··· EXCERPTED TEXT

We followed one small group of trucks as they tried to cover hundreds of square miles of Fort Bend County. And residents tell us their main concerns about mosquitoes.
Brian Culpepper drives one of the four trucks Fort Bend County has to spray for mosquitoes around the county's 886 square miles. With the recent rains, most counties across our area are also running their nighttime spray operations.
"Usually when they call, they'll say we've got mosquitoes in the back yard just tearing us up," he said. "What we do is we go out to the homes the residences and do like a survey of their yard."
Mission Bend resident Kathy Campbell is out enjoying the park but is worried about what mosquitoes can spread, the potentially deadly West Nile virus.
"I am concerned about that. Thusfar, I haven't had a problem in this neighborhood but you never know; we're not immune to anything," she said.
Residents are relieved to see the trucks rolling after the recent rains and not waiting to tackle the onslaught of mosquitoes.

······

= TASK REQUIREMENTS =
1. Retype the stretch from "We followed one" through "concerns about mosquitoes." in the mosquito-spraying text, character for character.
2. Extend the text on Fort Bend County's mosquito spraying, picking up after its final sentence.

··· INFORMATION SUPPLIED

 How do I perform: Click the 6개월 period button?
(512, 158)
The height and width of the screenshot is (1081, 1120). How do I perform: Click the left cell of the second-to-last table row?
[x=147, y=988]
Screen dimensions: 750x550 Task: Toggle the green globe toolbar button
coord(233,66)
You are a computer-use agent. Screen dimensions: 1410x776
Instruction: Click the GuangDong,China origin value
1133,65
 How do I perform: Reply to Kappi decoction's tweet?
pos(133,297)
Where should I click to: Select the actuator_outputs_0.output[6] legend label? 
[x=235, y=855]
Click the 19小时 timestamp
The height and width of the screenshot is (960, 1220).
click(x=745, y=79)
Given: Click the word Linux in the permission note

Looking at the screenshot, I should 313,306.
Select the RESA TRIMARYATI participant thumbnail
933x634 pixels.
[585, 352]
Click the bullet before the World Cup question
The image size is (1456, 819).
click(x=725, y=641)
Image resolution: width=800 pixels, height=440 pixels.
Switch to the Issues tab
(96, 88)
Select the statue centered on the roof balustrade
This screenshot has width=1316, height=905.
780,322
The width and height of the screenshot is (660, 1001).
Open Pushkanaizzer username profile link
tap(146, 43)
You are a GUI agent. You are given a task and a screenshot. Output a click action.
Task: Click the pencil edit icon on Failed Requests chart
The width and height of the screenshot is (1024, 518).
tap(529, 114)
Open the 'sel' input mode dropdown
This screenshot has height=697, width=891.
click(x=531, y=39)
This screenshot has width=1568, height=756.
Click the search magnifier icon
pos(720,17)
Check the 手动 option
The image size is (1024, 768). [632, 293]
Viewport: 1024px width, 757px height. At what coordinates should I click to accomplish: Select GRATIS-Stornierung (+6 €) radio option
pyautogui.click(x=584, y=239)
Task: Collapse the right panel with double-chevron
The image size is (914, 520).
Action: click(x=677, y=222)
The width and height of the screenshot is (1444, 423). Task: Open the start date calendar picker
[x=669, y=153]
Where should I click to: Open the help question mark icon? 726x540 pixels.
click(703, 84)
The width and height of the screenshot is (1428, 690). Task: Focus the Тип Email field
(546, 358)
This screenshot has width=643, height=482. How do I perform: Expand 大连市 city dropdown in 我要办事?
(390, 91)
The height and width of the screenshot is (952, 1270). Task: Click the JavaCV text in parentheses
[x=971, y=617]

······

= SOLVED TASKS =
1.
We followed one small group of trucks as they tried to cover hundreds of square miles of Fort Bend County. And residents tell us their main concerns about mosquitoes.

2.
"Monday or Tuesday night we received lot of rain and I noticed that they were spraying right after that so I think that's helped out our neighborhood quite a bit," Campbell said.
Culpepper says that whether rain or shine, he and his co workers will be out at night fighting the flying pests.
"It doesn't matter the weather, hot wet. This is Texas, we're gonna always have mosquitoes," Culpepper said.
Harris County Mosquito Control urges people to use an insect repellent to reduce exposure to mosquito bites. Homeowners are also urged to get rid of standing water on their property that mosquitoes can use to breed.